After locating the line containing "is (1010, 674).", transcribe that line and all following lines exactly, stopping only at the end of the records.

───── Excerpted data

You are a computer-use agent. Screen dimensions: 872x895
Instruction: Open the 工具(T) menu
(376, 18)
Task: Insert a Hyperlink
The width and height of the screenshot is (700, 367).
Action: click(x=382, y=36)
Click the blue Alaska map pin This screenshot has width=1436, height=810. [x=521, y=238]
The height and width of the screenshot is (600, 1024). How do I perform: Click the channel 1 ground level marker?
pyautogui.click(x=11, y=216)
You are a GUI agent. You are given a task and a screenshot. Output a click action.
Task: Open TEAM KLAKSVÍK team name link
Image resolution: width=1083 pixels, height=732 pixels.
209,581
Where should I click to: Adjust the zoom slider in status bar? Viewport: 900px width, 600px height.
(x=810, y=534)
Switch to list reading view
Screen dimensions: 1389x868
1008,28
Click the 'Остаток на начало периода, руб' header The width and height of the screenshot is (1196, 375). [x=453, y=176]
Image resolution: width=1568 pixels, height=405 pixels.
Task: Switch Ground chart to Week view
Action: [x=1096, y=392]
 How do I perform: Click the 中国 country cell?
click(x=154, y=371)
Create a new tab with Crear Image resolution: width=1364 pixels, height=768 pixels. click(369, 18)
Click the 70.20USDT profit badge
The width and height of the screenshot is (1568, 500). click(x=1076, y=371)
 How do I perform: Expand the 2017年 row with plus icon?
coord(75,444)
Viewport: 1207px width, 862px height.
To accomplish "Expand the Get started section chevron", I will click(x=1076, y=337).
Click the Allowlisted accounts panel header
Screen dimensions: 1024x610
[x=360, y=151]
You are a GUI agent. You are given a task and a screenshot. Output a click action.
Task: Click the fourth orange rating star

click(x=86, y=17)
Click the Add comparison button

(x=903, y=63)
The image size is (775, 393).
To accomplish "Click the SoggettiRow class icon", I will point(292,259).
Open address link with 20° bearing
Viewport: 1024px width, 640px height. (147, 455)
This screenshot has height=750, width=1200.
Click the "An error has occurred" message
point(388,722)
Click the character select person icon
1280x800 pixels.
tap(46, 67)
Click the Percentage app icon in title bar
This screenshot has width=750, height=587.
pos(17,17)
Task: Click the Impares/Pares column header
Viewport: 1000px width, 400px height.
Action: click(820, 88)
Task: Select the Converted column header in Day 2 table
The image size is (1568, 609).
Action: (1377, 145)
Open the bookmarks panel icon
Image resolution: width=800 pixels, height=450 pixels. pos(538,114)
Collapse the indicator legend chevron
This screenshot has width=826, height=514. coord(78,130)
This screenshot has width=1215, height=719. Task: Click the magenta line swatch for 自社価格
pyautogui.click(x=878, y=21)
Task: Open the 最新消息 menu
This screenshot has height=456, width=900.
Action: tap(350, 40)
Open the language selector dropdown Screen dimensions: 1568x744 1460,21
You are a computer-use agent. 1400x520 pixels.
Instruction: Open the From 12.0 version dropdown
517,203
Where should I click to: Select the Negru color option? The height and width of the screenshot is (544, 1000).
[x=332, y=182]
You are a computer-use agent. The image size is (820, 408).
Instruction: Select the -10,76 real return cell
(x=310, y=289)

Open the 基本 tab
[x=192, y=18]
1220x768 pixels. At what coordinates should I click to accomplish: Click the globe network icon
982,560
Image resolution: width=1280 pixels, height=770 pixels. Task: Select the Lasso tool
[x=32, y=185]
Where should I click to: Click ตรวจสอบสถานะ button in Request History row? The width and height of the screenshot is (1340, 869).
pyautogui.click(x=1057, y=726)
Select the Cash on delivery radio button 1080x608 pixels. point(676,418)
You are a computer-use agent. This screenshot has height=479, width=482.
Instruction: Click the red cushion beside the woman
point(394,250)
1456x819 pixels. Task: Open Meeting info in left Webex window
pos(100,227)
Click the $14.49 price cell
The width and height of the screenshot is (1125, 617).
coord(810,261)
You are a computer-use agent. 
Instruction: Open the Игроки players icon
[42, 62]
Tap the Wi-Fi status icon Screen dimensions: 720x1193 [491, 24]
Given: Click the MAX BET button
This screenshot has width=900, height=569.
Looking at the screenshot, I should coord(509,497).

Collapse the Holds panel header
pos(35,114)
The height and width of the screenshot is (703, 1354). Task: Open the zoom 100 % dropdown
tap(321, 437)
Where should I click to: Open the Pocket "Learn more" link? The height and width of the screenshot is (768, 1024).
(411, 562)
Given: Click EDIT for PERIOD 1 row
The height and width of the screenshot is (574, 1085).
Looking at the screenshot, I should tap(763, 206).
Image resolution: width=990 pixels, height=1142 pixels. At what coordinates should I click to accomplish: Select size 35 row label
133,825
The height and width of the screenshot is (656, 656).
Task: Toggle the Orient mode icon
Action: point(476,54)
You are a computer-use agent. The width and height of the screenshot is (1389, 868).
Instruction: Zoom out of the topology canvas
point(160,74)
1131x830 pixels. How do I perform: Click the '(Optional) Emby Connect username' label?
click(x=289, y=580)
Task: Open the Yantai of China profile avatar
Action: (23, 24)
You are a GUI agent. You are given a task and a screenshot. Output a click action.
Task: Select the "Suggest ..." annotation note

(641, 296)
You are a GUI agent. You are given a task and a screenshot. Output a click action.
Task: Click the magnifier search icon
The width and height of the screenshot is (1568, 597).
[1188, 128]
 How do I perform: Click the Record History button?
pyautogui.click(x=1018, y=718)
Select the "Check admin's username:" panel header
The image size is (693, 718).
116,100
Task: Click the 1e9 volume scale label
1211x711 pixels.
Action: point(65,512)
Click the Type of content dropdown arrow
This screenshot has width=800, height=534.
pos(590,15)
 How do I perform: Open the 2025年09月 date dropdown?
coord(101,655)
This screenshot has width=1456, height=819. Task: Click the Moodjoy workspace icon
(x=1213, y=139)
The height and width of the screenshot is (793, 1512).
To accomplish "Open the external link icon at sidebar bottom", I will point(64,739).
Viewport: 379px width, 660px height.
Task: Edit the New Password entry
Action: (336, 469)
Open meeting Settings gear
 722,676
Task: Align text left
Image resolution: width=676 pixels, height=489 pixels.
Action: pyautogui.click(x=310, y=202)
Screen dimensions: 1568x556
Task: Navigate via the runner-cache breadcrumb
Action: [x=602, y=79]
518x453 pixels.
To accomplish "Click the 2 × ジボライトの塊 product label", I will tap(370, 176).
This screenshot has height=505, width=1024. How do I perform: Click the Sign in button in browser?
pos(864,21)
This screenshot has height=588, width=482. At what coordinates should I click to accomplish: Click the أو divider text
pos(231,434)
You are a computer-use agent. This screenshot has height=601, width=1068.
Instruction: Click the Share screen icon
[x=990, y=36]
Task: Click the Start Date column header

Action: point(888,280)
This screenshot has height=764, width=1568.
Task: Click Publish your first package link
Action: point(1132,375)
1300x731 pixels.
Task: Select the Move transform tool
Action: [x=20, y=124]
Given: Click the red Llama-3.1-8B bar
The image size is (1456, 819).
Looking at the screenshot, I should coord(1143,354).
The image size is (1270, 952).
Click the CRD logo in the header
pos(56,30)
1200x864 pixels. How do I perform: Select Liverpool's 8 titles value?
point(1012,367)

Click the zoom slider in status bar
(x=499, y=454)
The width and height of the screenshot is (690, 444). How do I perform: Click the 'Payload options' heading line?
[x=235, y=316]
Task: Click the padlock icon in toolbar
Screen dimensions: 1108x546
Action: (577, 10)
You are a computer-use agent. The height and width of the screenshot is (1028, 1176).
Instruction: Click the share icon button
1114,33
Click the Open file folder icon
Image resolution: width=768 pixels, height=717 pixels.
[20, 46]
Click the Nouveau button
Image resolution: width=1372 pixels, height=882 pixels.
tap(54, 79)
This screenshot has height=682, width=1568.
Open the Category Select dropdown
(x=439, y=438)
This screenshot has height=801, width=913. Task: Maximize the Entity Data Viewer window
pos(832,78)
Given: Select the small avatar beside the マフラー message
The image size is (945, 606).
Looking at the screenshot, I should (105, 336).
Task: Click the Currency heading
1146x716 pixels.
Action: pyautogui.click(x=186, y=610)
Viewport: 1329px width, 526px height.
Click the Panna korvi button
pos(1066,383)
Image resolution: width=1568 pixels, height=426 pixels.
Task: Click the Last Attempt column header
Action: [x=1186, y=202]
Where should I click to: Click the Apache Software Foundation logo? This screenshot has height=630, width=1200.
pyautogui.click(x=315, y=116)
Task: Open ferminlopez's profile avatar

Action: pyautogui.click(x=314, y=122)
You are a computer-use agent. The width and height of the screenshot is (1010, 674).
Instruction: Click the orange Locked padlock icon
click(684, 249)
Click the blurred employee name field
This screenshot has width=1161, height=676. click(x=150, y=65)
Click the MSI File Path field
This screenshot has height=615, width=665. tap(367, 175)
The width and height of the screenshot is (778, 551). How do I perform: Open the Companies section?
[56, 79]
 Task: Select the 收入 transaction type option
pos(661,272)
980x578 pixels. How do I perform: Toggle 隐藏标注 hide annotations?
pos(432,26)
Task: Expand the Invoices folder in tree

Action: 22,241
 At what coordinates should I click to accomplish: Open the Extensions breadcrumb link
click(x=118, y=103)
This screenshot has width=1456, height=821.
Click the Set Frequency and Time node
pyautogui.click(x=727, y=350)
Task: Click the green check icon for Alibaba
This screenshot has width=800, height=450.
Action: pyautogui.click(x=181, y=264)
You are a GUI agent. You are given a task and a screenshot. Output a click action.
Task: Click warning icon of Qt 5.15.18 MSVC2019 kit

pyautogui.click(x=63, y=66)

──────────

## Expected output
You are a computer-use agent. The width and height of the screenshot is (1010, 674).
Instruction: Click the orange Locked padlock icon
click(684, 249)
Click the blurred employee name field
This screenshot has width=1161, height=676. click(x=150, y=65)
Click the MSI File Path field
This screenshot has height=615, width=665. tap(367, 175)
The width and height of the screenshot is (778, 551). How do I perform: Open the Companies section?
[56, 79]
 Task: Select the 收入 transaction type option
pos(661,272)
980x578 pixels. How do I perform: Toggle 隐藏标注 hide annotations?
pos(432,26)
Task: Expand the Invoices folder in tree

Action: 22,241
 At what coordinates should I click to accomplish: Open the Extensions breadcrumb link
click(x=118, y=103)
This screenshot has width=1456, height=821.
Click the Set Frequency and Time node
pyautogui.click(x=727, y=350)
Task: Click the green check icon for Alibaba
This screenshot has width=800, height=450.
Action: pyautogui.click(x=181, y=264)
You are a GUI agent. You are given a task and a screenshot. Output a click action.
Task: Click warning icon of Qt 5.15.18 MSVC2019 kit

pyautogui.click(x=63, y=66)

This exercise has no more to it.